Warren Kinghorn on Mental Illness and Our Deepest Identity

We hear a lot about using person-first language. Yet it is still common to label people with their mental health diagnosis. Christians and churches can offer another way to describe our common human identity.

Warren Kinghorn teaches pastoral and moral theology at Duke University Medical Center and Duke Divinity School in Durham, North Carolina. He codirects the Theology, Medicine, and Culture Initiative at Duke Divinity School and is a staff psychiatrist at the Durham VA Medical Center. In this edited conversation, Kinghorn talks about how to walk alongside a person living with mental illness.

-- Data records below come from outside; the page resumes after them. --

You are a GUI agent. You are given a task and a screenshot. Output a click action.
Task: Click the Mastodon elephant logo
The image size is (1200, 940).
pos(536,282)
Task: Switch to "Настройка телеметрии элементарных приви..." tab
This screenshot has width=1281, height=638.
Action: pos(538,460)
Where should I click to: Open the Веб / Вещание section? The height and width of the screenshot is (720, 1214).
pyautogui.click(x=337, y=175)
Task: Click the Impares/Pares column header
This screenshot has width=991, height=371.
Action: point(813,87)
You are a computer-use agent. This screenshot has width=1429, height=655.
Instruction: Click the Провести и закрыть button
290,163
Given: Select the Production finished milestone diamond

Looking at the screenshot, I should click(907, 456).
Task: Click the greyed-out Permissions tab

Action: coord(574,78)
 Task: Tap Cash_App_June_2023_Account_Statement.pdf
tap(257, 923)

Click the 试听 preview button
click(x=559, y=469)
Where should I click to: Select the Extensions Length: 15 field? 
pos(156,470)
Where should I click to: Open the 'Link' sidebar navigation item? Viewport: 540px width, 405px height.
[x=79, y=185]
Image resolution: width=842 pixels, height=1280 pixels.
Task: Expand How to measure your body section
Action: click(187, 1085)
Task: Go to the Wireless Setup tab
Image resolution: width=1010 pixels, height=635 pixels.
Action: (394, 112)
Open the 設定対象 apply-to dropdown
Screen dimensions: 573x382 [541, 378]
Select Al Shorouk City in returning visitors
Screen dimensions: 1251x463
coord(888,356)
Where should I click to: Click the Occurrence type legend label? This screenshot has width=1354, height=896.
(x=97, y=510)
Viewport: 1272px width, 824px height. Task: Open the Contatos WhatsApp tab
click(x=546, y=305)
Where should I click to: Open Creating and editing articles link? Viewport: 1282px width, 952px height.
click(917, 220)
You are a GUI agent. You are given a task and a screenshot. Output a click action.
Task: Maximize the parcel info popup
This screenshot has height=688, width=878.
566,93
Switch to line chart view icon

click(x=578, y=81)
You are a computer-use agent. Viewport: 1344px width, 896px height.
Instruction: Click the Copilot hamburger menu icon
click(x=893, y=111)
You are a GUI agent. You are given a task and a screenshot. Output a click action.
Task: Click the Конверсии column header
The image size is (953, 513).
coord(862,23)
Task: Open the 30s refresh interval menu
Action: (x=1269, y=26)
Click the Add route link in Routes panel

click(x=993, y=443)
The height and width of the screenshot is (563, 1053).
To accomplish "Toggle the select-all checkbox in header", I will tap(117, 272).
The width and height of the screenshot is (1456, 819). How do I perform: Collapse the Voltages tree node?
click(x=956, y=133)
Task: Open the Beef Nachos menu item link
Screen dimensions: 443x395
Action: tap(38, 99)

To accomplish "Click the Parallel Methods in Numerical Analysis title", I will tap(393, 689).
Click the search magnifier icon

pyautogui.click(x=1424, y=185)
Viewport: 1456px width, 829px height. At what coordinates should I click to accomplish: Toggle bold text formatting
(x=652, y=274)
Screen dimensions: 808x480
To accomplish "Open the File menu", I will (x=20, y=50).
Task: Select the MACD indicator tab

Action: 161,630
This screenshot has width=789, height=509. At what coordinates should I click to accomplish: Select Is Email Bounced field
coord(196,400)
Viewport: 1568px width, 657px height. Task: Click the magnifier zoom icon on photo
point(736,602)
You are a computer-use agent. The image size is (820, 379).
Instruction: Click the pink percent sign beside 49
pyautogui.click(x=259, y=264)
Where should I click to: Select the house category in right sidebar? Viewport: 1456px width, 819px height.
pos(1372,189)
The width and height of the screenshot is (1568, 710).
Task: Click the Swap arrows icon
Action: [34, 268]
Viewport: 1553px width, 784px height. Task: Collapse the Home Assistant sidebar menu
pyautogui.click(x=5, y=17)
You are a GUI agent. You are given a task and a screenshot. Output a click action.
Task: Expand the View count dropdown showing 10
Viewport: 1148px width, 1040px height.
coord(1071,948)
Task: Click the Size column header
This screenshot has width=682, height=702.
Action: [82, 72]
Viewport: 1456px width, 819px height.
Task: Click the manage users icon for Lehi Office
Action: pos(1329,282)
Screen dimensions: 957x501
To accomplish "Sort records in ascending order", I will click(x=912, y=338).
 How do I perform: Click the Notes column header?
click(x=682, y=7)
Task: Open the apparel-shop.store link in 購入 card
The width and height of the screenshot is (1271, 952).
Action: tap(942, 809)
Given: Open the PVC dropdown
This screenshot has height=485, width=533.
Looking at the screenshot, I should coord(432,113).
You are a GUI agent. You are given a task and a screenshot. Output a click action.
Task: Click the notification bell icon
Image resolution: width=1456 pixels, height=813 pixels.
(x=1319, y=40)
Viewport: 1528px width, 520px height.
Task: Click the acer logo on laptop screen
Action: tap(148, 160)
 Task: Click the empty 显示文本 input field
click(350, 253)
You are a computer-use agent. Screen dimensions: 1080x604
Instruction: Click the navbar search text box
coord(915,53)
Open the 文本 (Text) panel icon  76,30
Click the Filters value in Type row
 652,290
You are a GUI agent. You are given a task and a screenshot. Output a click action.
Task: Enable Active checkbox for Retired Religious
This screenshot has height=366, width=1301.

What’s a helpful way for Christians and churches to talk about mental illness?

I find the wayfarer image helpful for understanding how Christians relate to healthcare. We are all fellow humans and wayfarers on a journey home to God. We come from God, our Creator, and return to God, our goal, to know and enjoy God forever.

This contrasts with the modern medical model, which only sees individuals as broken minds or broken bodies that need fixing. The medical model gives hopes and expectations that healthcare can’t always live up to. This focus makes us not see the context of a person’s life and community.

Don’t our minds and bodies sometimes need fixing?

Absolutely. But we need to ask what a person with mental illness needs right now. It might be medicine, therapy, a job, getting out of an abusive relationship, a safe place to live, a hug, or a casserole. We can’t explore this without seeing not just a diagnosis but a wayfarer with a history, goals, and aspirations, a person embedded in a community.

When we use words like depression, bipolar, obsessive compulsive, schizophrenia—how do we do so helpfully, in ways that lead to helpful healing responses and a way forward? Sometimes naming a diagnosis can lead someone away from a place they deeply don’t want to be. But, sometimes—even if someone seems to meet the American Psychiatric Association’s Diagnostic and Statistical Manual of Mental Disorders (DSM)—naming a diagnosis can ignore the person’s context.

What’s an example?

The diagnosis of major depressive order covers very broad territory. Some depression results from a biological change that comes out of nowhere. Poverty, threats, homelessness, or other enormous stresses can make people depressed. Other people who meet the DSM criteria for major depression may deal with chronic loss or illness or be survivors of trauma. If the clinician sees the diagnosis as only addressable by medication, then the diagnosis can close off options that may have led to healing.

There is a spectrum from unipolar major depression to mixed states to bipolar disorders. Sometimes medication can be very helpful to stabilize moods. From there, treatment can offer a way forward. But if the clinician simply makes a diagnosis and writes a prescription, without addressing core context issues, that’s not helpful. There’s not just one response that works for everyone with the same diagnostic label.

But are there general principles that can help a person or church walk alongside someone with a mental illness?

Our response to mental illness ought always to support a person’s agency—that is, the ability to make choices and take actions. We need to ask how we can encourage a person’s ability to act as a person in the world and to live with wholeness. Sometimes, when we are struggling, we need encouragement and support. At other times we need allies to fight the stigma of mental illness. And sometimes it means we need boundaries, limits, and consequences for non-helpful behaviors. Also, we can try to avoid us/them language. The categories—such as “we” who are not mentally ill helping “them” who are—always blur and change over time. "We" who help are also "we" who need help.

Christian theology and stories offer more than modern medicine does for thinking deeply about what it means to be human and flourish in the world. People with mental illness deserve and need our care, because Christ is in and with people who are sick, mentally ill, or dying.

How does your advice apply to people with dementia?

As dementia progresses, we can focus less on restoring the sense of being an active self and more on holding that person’s identity in trust. When dementia obscures someone’s sense of self, we—as families, churches, communities, and, ultimately, God—collectively hold their selfhood. The person we used to engage with doesn’t seem to be there. It’s appropriate to name and mourn that loss. But it’s not helpful to say that the person has disappeared or is just a shell or a vegetable. That person still has dignity and identity in community and in God.

The modern belief is that we are basically minds that inhabit bodies. Christians can offer an alternative narrative. Even when any of us no longer can express ourselves or act as individual selves in the world, God still knows us by name, claims us, and loves us.